__WHAT YOU ARE ASKED TO DO__. Go through the listing below and list every line with "computer".

Start of Block

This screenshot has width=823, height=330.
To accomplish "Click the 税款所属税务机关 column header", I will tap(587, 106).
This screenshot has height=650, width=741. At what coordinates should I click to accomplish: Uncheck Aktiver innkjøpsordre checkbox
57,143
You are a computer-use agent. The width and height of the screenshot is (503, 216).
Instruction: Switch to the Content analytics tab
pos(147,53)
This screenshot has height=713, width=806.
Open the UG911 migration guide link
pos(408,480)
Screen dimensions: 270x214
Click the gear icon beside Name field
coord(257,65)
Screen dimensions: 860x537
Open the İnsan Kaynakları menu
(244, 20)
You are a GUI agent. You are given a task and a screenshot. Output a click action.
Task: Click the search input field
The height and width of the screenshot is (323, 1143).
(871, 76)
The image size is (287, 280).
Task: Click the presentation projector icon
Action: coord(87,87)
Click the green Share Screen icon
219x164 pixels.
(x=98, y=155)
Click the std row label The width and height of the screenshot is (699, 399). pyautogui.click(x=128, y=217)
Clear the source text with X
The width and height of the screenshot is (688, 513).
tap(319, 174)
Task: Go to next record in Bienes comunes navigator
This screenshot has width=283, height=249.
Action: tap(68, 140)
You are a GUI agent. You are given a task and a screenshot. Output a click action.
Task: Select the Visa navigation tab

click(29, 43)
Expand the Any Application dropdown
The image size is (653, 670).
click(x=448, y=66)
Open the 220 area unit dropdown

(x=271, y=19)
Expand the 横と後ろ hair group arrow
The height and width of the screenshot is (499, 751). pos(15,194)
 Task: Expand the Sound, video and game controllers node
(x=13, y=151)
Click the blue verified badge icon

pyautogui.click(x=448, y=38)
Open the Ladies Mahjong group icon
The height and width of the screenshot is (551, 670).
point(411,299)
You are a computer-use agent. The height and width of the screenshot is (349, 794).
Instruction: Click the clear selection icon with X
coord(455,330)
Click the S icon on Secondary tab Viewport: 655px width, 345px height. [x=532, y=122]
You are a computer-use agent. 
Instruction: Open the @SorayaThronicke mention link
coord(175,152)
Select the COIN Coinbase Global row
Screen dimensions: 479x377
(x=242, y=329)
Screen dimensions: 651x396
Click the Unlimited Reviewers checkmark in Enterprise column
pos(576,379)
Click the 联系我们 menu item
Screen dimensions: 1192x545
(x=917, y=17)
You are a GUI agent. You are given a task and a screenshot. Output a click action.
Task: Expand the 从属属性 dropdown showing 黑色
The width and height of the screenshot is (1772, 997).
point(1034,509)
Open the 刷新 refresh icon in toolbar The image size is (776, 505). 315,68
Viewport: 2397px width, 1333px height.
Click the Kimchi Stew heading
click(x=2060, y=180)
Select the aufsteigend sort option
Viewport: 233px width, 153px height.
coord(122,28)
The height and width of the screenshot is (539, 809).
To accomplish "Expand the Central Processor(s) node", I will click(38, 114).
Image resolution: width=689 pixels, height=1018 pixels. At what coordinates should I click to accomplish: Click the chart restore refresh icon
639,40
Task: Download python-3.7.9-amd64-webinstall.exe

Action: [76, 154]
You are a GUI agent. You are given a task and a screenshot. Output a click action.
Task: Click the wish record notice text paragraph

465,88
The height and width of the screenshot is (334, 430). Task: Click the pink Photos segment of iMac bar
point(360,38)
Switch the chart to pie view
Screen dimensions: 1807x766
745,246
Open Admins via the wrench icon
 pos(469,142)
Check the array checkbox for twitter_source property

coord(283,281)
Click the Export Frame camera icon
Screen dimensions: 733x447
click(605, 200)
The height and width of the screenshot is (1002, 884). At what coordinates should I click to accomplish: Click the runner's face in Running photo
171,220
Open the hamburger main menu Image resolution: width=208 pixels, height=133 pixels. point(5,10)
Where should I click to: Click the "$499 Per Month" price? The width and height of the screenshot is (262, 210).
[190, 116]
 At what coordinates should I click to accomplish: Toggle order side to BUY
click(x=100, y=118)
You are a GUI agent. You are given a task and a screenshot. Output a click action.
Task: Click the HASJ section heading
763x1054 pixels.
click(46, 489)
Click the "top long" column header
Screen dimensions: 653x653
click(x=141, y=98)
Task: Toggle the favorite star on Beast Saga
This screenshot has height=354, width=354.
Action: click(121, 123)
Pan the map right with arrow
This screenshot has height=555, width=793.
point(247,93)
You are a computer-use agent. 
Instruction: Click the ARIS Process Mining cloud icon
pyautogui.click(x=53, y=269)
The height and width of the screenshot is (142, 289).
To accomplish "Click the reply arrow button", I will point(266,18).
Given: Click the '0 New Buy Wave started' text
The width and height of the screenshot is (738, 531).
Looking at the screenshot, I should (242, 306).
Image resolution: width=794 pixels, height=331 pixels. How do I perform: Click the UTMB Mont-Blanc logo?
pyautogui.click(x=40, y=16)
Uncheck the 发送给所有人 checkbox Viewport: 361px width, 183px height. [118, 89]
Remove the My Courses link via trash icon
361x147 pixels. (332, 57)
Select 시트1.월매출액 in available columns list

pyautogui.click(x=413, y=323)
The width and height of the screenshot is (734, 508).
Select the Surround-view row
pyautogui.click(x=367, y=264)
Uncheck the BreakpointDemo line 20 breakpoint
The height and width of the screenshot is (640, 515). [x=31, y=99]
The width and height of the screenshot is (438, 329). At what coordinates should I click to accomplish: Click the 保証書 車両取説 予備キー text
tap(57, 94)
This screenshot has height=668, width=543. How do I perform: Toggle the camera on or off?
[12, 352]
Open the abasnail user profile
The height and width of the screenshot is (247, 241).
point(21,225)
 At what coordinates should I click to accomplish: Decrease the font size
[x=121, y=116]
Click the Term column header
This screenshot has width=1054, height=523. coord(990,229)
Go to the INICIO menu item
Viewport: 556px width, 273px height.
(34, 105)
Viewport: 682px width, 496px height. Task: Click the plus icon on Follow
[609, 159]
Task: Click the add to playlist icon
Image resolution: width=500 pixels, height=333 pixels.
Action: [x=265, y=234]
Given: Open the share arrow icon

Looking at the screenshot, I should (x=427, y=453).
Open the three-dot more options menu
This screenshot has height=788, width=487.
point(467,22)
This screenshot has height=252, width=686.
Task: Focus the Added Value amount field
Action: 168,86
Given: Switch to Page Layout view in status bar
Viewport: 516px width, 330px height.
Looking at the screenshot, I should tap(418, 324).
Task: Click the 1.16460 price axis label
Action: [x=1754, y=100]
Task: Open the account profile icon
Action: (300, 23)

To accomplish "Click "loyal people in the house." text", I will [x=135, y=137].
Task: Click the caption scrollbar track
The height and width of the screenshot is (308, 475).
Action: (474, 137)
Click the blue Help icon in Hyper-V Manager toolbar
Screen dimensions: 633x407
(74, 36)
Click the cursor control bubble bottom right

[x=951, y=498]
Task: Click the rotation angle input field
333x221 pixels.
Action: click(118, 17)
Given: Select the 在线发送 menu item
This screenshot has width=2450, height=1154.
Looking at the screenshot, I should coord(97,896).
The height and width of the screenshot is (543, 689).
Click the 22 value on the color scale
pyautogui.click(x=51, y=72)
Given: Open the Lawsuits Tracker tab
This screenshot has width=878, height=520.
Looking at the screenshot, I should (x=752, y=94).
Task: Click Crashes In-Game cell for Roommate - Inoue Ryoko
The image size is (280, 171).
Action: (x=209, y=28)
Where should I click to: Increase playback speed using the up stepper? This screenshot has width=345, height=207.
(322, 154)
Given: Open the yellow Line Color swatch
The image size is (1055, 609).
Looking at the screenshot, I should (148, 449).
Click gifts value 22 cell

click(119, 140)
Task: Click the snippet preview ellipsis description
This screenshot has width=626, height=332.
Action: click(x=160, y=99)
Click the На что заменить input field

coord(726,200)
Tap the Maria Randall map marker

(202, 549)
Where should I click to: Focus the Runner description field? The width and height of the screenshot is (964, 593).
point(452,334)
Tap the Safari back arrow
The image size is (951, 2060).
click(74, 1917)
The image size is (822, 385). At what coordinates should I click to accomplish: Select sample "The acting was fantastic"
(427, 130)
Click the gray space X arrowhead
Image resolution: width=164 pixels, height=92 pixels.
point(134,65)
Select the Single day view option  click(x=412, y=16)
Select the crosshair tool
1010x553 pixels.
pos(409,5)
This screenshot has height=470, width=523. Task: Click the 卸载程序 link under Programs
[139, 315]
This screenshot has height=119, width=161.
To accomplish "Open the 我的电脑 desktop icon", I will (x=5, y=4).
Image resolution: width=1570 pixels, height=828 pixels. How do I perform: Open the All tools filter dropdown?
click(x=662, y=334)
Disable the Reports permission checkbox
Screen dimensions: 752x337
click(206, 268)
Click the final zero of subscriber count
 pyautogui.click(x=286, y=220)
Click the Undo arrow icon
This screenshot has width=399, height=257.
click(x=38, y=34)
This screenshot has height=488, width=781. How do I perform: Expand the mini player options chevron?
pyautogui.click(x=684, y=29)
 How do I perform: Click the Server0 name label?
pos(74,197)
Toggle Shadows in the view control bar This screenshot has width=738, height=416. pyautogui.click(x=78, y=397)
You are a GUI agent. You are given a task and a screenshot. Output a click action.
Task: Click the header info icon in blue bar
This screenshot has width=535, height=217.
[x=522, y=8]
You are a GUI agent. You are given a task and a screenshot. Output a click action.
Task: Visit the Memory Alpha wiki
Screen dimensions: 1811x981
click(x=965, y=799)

End of Block

__ANSWER BOX__.
You are a computer-use agent. The width and height of the screenshot is (503, 216).
You are a computer-use agent. The height and width of the screenshot is (349, 794).
You are a computer-use agent. 
You are a computer-use agent. 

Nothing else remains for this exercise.